| TASK REQUIREMENTS |
Return exactly the span of lines in the following data that opens with the line containing "Click the Trello" and closes with the line containing "Task: Open the OUTPUT tab". Include nothing else.

####

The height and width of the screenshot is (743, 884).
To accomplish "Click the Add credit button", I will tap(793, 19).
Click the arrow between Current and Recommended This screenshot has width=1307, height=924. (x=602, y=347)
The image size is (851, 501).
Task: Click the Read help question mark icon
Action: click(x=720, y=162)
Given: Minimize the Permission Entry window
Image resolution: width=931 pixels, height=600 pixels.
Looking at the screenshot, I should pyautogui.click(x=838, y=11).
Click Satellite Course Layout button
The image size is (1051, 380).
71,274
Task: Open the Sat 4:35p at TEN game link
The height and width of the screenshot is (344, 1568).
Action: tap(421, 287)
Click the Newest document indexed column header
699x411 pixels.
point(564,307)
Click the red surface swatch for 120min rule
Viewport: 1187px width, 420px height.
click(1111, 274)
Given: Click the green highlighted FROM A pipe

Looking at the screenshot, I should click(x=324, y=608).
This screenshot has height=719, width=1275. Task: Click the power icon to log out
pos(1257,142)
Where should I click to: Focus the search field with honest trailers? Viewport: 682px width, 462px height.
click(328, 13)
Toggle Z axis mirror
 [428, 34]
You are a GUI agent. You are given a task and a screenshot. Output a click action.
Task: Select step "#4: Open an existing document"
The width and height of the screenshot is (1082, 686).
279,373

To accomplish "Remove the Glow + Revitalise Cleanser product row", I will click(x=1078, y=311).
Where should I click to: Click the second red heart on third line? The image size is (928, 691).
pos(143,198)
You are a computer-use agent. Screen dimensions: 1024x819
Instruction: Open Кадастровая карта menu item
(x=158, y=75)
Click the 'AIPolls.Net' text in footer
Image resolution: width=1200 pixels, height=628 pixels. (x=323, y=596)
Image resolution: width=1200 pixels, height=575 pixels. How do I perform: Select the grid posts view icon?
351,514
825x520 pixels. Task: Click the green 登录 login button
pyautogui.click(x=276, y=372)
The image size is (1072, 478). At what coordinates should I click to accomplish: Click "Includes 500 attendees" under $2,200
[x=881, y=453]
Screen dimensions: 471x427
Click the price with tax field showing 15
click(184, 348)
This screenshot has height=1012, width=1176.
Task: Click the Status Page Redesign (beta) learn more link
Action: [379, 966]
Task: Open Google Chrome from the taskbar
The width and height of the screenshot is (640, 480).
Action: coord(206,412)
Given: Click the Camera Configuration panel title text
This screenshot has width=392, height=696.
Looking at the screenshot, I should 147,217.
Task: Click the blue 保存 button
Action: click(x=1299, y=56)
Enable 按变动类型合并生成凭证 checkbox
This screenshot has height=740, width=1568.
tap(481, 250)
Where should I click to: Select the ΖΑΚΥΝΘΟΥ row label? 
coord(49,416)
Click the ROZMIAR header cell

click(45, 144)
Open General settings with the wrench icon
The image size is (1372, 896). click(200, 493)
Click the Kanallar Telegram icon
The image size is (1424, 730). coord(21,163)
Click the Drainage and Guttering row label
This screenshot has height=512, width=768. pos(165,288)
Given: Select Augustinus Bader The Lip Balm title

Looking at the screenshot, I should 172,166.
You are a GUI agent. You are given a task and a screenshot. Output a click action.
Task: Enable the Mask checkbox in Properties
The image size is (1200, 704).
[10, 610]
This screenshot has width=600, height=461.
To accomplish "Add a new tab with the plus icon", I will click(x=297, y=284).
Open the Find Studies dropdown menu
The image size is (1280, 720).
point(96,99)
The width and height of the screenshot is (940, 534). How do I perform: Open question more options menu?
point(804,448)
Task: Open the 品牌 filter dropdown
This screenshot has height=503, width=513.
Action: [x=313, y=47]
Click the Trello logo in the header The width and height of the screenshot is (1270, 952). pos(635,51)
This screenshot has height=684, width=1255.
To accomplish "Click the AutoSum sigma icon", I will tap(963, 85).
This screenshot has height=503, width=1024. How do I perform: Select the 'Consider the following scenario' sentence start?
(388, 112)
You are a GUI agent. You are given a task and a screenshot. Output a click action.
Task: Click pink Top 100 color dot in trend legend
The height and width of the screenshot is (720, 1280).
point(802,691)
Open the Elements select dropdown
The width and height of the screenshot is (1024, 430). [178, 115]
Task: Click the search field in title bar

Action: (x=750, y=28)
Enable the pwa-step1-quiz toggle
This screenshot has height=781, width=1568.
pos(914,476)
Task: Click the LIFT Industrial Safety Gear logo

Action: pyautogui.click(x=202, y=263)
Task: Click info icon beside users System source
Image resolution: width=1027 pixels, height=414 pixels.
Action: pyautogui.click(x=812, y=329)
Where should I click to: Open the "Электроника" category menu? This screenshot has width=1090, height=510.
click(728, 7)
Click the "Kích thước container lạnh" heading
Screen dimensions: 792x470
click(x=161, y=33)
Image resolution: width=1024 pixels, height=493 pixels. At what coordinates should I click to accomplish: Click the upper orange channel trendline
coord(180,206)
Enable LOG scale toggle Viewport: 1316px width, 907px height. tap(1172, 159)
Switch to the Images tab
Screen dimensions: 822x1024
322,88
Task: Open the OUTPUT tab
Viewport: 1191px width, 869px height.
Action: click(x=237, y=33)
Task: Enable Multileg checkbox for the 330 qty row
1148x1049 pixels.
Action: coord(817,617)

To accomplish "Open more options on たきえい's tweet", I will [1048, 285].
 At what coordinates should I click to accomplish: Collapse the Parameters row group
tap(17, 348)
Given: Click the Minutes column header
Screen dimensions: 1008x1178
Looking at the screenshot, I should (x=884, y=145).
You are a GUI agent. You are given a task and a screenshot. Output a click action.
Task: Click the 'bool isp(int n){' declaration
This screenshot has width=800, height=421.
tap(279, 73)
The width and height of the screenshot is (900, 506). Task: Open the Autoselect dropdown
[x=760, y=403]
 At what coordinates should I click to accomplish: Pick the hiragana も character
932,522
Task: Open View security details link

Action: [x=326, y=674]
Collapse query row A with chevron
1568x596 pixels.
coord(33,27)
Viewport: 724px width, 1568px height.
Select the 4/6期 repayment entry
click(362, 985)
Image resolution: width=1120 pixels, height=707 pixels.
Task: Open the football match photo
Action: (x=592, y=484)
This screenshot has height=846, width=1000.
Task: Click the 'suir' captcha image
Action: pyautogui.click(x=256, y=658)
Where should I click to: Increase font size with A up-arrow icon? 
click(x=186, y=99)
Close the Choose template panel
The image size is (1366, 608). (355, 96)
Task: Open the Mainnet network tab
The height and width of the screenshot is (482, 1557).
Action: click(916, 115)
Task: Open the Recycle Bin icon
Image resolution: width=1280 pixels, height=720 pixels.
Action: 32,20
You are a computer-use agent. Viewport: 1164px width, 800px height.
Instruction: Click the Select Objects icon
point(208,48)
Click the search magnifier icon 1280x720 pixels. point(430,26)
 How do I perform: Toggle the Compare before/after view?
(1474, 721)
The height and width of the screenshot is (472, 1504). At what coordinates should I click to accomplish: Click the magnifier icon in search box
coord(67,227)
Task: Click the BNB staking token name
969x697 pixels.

####

| ANSWER SECTION |
Click the Trello logo in the header The width and height of the screenshot is (1270, 952). pos(635,51)
This screenshot has height=684, width=1255.
To accomplish "Click the AutoSum sigma icon", I will tap(963, 85).
This screenshot has height=503, width=1024. How do I perform: Select the 'Consider the following scenario' sentence start?
(388, 112)
You are a GUI agent. You are given a task and a screenshot. Output a click action.
Task: Click pink Top 100 color dot in trend legend
The height and width of the screenshot is (720, 1280).
point(802,691)
Open the Elements select dropdown
The width and height of the screenshot is (1024, 430). [178, 115]
Task: Click the search field in title bar

Action: (x=750, y=28)
Enable the pwa-step1-quiz toggle
This screenshot has height=781, width=1568.
pos(914,476)
Task: Click the LIFT Industrial Safety Gear logo

Action: pyautogui.click(x=202, y=263)
Task: Click info icon beside users System source
Image resolution: width=1027 pixels, height=414 pixels.
Action: pyautogui.click(x=812, y=329)
Where should I click to: Open the "Электроника" category menu? This screenshot has width=1090, height=510.
click(728, 7)
Click the "Kích thước container lạnh" heading
Screen dimensions: 792x470
click(x=161, y=33)
Image resolution: width=1024 pixels, height=493 pixels. At what coordinates should I click to accomplish: Click the upper orange channel trendline
coord(180,206)
Enable LOG scale toggle Viewport: 1316px width, 907px height. tap(1172, 159)
Switch to the Images tab
Screen dimensions: 822x1024
322,88
Task: Open the OUTPUT tab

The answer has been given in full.